* _WHAT YOU HAVE TO DO_
Using the entries below, copy out all lines where "next" is found.

Stored data:

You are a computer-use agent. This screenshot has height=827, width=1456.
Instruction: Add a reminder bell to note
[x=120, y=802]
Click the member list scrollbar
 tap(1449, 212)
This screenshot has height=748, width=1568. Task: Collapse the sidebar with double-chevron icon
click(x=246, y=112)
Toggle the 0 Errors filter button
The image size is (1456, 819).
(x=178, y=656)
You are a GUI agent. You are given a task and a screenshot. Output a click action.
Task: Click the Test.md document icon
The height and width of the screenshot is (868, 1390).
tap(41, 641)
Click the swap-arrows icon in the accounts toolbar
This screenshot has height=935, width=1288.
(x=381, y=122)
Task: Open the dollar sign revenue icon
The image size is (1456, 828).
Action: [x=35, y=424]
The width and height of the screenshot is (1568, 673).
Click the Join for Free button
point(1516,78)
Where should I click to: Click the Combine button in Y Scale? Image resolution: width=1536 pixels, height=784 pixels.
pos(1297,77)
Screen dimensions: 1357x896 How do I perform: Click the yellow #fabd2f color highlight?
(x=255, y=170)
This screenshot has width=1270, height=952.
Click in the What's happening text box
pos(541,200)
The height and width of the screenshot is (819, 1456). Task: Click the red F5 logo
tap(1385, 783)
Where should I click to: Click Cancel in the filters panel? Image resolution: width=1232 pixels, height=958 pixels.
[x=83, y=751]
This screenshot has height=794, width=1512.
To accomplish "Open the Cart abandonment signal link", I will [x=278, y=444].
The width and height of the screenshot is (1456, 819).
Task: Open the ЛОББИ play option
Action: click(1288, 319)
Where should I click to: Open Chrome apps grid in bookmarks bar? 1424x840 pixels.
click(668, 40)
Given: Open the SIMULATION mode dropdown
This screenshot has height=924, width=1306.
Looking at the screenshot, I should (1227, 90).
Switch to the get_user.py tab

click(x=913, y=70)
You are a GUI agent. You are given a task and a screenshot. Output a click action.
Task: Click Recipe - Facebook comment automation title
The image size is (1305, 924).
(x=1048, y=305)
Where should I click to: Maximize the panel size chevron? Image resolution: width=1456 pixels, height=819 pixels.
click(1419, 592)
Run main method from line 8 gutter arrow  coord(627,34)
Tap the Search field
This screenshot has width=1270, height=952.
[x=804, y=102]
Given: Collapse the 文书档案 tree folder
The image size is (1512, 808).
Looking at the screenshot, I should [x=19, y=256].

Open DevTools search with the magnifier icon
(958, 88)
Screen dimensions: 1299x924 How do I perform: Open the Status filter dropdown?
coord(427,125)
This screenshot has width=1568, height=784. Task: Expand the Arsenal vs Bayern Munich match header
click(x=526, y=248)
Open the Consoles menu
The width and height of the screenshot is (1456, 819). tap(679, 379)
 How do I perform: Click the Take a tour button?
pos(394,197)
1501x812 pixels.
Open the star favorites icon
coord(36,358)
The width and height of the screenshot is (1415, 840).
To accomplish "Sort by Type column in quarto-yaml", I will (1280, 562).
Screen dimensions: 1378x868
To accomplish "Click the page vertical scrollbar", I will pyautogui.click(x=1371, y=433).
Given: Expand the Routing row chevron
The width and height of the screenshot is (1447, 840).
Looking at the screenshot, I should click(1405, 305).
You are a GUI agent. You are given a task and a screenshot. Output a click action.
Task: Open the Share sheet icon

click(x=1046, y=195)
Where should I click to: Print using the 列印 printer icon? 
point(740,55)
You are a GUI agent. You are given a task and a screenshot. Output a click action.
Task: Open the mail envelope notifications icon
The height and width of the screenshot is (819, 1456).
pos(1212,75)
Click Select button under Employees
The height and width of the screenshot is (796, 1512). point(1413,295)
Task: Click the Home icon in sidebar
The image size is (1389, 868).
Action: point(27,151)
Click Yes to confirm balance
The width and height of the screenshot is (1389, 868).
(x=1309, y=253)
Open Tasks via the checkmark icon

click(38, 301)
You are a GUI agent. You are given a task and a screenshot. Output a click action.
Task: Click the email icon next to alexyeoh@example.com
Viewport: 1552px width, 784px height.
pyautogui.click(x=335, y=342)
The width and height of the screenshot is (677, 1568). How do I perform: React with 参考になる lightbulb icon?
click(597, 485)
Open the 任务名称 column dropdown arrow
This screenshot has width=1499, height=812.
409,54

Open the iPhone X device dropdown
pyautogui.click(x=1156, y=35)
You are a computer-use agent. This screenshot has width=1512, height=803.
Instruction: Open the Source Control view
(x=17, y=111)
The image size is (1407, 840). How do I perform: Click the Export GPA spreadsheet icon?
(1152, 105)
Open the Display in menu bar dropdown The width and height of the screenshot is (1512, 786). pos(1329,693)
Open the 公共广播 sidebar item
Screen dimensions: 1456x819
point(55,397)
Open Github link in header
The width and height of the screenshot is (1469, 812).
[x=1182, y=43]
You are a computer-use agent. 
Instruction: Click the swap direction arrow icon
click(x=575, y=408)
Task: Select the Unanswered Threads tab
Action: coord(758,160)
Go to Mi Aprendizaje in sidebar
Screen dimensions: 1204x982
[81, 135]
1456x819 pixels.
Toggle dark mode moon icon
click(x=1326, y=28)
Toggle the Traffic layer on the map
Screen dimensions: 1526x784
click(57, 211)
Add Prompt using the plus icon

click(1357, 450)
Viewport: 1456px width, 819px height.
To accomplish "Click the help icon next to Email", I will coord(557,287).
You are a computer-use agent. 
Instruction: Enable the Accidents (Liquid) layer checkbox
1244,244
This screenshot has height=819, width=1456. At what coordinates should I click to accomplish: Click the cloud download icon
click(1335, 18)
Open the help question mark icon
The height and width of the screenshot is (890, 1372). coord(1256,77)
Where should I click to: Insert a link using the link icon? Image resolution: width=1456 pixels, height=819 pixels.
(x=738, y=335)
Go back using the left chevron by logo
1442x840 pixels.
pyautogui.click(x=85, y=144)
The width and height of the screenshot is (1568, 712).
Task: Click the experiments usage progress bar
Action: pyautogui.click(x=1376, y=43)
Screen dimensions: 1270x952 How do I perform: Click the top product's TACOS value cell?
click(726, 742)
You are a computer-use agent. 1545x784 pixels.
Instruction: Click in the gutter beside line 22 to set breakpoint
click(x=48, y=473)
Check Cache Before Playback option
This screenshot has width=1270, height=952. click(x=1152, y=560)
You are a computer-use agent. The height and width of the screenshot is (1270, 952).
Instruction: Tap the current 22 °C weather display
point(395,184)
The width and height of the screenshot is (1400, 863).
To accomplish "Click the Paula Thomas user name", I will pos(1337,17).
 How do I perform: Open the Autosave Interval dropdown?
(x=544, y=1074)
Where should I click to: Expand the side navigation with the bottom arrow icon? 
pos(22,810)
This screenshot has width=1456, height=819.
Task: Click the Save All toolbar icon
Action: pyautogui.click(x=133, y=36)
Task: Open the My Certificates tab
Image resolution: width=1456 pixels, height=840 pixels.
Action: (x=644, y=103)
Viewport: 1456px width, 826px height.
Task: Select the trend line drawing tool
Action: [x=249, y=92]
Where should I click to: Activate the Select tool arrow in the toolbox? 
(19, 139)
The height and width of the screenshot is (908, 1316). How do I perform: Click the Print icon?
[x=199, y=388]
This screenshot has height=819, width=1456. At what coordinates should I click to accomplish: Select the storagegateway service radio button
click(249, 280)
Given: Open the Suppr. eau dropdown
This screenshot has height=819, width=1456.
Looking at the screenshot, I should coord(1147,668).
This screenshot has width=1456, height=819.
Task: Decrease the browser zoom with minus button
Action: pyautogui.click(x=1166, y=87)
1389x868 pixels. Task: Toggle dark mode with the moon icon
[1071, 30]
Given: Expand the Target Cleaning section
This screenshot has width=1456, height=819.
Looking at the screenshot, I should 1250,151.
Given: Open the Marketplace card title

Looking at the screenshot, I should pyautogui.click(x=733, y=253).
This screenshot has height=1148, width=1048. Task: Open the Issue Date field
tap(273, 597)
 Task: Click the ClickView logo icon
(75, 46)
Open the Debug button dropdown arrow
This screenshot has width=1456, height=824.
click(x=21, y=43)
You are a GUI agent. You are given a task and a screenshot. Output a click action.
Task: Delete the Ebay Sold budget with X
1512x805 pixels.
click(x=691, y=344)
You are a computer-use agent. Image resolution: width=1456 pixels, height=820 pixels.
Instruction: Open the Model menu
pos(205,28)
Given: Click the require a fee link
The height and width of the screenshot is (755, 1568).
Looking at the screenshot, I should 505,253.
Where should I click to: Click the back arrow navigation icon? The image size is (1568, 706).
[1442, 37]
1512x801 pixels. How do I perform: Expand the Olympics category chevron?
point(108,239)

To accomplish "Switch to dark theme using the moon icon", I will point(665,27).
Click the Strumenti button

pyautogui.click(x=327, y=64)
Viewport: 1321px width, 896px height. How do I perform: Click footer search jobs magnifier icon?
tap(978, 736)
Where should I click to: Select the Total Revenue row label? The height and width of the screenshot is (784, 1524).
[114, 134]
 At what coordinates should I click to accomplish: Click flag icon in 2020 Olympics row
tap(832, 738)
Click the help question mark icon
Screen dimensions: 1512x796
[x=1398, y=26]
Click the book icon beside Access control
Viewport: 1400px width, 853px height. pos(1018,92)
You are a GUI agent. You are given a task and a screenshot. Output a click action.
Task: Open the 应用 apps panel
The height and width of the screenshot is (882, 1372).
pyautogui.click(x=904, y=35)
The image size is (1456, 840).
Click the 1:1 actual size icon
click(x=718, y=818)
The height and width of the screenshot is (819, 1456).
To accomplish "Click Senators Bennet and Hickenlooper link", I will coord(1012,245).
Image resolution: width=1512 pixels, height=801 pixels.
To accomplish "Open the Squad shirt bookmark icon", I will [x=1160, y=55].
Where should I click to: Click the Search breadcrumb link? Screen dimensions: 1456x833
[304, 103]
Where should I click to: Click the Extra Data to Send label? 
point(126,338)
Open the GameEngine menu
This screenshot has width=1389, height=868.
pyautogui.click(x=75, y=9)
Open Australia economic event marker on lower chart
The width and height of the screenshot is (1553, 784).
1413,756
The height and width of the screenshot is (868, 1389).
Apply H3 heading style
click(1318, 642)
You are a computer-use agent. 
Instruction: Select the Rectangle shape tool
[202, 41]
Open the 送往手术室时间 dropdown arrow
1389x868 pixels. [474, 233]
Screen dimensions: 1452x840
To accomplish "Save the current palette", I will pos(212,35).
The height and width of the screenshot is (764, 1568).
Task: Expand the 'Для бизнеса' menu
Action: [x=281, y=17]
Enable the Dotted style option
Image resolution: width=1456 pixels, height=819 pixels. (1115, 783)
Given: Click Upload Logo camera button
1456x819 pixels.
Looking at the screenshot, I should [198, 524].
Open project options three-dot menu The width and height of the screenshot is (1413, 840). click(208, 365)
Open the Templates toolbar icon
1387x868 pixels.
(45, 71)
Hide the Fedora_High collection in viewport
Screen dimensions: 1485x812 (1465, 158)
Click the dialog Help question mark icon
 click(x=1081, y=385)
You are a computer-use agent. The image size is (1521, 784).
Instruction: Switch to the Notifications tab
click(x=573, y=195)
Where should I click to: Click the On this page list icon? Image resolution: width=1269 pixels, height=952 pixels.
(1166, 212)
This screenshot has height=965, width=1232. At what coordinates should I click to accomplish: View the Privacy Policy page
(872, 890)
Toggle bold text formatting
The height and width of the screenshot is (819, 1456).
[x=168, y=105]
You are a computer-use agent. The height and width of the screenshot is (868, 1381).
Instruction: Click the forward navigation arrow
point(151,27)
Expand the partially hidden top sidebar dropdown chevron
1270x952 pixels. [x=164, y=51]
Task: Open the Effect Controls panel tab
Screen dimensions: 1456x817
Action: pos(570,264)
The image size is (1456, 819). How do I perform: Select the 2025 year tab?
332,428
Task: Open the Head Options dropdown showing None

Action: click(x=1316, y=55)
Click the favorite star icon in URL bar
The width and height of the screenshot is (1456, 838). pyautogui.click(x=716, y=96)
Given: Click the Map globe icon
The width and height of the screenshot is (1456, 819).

* _ANSWER SECTION_
Task: Click the email icon next to alexyeoh@example.com
To accomplish "Click the help icon next to Email", I will coord(557,287).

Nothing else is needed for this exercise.